#### RECORDED DATA ####

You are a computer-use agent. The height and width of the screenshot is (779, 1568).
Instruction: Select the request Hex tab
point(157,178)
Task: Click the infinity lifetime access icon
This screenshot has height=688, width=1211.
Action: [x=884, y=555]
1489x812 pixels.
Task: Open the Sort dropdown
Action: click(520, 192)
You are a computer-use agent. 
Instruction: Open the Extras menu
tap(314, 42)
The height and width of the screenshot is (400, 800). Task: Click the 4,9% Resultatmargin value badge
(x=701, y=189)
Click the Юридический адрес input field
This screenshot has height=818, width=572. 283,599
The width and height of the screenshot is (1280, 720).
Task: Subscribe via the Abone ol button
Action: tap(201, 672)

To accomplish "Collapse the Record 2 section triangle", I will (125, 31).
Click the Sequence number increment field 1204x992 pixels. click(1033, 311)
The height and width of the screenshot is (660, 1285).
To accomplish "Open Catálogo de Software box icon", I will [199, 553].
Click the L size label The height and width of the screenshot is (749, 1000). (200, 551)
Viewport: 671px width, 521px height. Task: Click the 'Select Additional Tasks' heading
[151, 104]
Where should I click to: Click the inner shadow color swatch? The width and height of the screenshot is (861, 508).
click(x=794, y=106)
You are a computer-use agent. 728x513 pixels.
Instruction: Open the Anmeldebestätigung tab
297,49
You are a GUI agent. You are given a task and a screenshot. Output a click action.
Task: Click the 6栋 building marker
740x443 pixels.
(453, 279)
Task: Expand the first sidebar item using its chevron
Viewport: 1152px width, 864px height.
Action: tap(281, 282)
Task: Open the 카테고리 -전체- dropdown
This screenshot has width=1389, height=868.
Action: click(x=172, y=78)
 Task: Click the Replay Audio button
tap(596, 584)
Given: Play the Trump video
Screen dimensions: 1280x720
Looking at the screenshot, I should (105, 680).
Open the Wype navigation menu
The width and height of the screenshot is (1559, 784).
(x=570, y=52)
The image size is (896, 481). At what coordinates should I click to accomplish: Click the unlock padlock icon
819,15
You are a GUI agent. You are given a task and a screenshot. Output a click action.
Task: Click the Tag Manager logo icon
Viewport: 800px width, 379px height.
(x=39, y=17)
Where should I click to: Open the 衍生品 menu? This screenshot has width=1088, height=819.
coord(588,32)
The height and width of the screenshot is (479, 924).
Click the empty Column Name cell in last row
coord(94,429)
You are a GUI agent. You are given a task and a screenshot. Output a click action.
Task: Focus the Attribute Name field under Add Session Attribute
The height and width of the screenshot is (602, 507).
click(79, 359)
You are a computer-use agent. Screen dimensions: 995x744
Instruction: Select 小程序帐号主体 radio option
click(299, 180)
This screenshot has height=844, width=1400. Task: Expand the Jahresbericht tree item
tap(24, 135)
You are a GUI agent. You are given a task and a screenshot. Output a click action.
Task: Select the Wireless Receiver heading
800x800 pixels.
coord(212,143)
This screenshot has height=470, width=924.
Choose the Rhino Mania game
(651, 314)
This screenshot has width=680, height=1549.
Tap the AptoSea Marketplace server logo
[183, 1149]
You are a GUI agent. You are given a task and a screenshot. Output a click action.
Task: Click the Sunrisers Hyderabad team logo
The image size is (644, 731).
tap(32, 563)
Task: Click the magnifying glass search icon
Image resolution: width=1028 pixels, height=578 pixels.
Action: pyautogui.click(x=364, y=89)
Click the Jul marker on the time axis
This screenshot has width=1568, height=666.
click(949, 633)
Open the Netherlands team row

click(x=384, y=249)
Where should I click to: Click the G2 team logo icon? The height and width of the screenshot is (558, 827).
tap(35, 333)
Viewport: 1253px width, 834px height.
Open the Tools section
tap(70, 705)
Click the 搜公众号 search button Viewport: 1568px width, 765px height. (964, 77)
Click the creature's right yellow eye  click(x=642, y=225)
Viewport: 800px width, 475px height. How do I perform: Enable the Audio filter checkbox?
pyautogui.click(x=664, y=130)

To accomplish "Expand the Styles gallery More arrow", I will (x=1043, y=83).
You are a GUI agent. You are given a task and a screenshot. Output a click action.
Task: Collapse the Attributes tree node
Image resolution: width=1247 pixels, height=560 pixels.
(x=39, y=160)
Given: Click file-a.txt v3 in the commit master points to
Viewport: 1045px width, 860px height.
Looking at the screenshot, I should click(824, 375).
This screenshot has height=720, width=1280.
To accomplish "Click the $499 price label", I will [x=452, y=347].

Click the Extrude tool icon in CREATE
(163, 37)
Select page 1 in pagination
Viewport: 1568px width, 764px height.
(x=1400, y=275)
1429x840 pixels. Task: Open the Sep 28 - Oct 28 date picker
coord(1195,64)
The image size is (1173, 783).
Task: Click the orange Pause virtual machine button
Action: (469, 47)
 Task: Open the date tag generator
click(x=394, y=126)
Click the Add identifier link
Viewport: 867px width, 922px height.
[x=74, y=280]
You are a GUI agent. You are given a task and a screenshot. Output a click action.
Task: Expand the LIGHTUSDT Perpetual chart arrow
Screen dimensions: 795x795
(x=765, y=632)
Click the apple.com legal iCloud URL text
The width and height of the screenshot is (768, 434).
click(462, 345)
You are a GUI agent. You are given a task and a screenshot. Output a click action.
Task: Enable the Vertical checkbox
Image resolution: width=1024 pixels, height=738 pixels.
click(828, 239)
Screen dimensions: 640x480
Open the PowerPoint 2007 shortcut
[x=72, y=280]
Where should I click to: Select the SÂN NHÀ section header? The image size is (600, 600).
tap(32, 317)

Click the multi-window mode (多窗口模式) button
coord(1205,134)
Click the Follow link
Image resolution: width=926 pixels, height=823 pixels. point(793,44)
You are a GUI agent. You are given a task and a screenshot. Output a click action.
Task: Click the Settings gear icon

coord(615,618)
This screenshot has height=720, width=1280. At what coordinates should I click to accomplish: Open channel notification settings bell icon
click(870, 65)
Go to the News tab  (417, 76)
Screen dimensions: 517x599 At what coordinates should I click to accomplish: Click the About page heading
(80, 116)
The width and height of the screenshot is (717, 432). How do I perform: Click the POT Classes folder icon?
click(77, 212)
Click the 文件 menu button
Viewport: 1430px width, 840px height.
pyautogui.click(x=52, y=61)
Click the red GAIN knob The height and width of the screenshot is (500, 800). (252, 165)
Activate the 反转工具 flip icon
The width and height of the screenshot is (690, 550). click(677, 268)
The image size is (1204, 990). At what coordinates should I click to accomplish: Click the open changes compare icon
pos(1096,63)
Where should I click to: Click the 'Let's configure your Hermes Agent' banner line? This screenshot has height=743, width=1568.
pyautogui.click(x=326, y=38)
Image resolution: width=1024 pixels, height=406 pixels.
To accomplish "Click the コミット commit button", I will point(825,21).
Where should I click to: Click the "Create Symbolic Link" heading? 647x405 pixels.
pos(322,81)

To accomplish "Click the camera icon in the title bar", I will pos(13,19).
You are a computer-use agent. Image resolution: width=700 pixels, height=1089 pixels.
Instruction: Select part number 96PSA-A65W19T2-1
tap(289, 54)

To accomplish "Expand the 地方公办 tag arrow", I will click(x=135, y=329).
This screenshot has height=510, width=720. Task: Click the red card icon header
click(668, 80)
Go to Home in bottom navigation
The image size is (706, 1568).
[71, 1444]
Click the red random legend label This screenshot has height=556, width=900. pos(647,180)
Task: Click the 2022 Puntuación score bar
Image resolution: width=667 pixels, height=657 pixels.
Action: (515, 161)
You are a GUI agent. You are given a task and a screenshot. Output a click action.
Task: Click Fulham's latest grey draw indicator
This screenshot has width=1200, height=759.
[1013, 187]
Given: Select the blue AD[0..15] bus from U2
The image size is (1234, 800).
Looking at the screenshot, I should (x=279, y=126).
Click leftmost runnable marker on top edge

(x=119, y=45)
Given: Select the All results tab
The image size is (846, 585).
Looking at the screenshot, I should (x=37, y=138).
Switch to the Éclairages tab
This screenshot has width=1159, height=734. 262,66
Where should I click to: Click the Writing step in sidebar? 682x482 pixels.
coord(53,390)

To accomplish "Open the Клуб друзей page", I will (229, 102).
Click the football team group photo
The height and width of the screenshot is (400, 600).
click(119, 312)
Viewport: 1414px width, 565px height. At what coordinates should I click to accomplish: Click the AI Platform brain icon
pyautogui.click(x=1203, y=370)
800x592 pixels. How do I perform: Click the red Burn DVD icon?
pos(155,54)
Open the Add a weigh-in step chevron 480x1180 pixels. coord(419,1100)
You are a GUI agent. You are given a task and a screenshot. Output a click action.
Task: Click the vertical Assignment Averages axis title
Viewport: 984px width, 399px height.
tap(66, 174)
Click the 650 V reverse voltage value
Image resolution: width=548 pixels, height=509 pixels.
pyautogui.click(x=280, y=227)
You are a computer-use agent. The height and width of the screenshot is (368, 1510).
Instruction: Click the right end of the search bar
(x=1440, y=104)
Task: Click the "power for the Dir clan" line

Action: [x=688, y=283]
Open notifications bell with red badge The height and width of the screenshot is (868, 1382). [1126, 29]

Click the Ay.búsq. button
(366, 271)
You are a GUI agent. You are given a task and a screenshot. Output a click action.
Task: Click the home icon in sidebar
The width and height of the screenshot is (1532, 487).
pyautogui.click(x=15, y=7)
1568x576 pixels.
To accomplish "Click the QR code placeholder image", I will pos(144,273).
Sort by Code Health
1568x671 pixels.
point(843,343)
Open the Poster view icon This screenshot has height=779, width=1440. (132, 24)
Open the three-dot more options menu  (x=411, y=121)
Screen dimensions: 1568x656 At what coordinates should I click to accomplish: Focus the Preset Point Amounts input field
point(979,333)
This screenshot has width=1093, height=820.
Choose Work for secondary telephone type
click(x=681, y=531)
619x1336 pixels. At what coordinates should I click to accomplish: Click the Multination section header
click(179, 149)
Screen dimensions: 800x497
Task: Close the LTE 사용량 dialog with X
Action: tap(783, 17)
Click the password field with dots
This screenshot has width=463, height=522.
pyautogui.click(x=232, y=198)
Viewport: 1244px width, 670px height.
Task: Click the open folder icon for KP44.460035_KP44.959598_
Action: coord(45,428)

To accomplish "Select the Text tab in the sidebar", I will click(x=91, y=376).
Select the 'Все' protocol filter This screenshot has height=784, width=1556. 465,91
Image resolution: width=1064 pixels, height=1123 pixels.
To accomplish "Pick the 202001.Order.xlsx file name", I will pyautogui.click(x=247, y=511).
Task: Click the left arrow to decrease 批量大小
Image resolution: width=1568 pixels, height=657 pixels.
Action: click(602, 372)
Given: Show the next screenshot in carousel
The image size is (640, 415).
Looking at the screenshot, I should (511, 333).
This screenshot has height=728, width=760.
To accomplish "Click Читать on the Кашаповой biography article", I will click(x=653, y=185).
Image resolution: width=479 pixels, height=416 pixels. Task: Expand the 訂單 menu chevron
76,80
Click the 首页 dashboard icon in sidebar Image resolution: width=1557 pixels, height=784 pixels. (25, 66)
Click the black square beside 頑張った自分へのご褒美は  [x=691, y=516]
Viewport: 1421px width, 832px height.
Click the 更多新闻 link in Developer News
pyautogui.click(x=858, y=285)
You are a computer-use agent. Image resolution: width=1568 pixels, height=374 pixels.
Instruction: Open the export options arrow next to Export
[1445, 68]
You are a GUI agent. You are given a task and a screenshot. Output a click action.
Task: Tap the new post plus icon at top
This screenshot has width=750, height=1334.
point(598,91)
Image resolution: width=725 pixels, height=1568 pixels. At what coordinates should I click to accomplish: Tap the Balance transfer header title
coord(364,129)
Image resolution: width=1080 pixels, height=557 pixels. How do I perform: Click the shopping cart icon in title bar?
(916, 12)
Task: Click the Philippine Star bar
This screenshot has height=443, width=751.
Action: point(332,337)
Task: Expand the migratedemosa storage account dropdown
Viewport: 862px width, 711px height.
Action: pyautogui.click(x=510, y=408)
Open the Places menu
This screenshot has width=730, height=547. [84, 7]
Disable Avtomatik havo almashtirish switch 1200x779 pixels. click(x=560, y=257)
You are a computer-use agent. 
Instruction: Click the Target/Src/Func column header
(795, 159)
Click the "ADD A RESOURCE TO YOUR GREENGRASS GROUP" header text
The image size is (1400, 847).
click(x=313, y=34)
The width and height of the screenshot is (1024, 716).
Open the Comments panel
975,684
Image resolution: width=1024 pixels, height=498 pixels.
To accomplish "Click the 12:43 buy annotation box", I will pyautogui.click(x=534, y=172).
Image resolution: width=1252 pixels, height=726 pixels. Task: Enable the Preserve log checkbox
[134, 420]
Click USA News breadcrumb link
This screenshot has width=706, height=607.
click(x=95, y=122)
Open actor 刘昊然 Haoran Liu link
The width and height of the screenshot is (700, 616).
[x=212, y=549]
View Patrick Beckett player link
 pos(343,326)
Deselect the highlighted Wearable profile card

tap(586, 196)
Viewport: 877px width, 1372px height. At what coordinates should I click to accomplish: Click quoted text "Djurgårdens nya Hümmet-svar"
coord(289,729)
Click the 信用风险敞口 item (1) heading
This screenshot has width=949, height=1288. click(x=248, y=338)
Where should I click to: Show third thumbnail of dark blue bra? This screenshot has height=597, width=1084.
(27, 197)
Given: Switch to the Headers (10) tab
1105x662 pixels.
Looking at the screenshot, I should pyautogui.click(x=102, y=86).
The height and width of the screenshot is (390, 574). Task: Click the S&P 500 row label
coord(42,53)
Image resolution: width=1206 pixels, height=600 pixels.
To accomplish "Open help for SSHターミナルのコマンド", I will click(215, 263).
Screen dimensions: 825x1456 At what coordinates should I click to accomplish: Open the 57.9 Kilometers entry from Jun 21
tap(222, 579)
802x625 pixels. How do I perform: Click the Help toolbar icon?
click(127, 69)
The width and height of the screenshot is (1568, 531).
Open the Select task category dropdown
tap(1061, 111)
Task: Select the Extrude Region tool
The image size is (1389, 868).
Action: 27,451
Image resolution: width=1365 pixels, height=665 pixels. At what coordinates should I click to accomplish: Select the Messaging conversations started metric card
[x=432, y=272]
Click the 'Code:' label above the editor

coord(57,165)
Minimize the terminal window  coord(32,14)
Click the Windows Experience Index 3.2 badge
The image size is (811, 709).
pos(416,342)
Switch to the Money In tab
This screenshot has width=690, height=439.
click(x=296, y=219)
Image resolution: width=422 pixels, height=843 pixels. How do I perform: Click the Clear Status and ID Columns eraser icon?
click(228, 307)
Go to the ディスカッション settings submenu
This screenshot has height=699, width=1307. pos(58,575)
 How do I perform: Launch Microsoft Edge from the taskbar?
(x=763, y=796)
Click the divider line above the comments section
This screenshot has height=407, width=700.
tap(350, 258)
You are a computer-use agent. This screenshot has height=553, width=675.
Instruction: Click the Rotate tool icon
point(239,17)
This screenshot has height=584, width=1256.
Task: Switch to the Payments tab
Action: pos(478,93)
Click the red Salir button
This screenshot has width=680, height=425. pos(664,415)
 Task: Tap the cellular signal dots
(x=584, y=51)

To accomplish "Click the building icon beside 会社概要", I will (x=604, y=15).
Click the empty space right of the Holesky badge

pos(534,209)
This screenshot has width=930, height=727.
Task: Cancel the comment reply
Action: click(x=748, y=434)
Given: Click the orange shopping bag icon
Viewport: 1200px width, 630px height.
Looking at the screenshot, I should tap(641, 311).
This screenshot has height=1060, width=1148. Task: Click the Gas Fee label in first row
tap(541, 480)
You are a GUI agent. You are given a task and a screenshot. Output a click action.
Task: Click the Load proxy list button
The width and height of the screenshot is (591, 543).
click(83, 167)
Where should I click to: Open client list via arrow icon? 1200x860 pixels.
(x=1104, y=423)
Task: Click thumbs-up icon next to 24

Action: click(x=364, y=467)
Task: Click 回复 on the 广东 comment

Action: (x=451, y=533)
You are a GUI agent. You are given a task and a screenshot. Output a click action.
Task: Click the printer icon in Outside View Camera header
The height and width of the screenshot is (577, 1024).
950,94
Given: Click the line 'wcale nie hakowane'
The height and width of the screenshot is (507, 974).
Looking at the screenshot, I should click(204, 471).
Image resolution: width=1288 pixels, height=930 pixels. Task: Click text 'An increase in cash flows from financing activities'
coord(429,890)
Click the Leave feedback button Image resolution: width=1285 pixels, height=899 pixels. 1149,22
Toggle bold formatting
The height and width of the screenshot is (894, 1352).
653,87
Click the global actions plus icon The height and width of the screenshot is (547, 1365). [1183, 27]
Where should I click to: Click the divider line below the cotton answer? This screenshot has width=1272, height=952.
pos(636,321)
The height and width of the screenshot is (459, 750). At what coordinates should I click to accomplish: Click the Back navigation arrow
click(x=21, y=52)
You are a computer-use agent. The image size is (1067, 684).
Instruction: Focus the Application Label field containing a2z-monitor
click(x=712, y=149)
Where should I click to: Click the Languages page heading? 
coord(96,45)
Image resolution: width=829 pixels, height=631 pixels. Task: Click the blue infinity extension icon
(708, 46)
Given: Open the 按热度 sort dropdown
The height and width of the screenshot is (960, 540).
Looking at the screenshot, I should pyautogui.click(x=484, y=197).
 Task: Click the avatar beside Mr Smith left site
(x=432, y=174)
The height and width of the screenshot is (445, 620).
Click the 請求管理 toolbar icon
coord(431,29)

####

**TO DO:** Nothing but a number is expected: the tally of lines in the records that include the word "commit".

**EXERCISE OUTPUT:** 2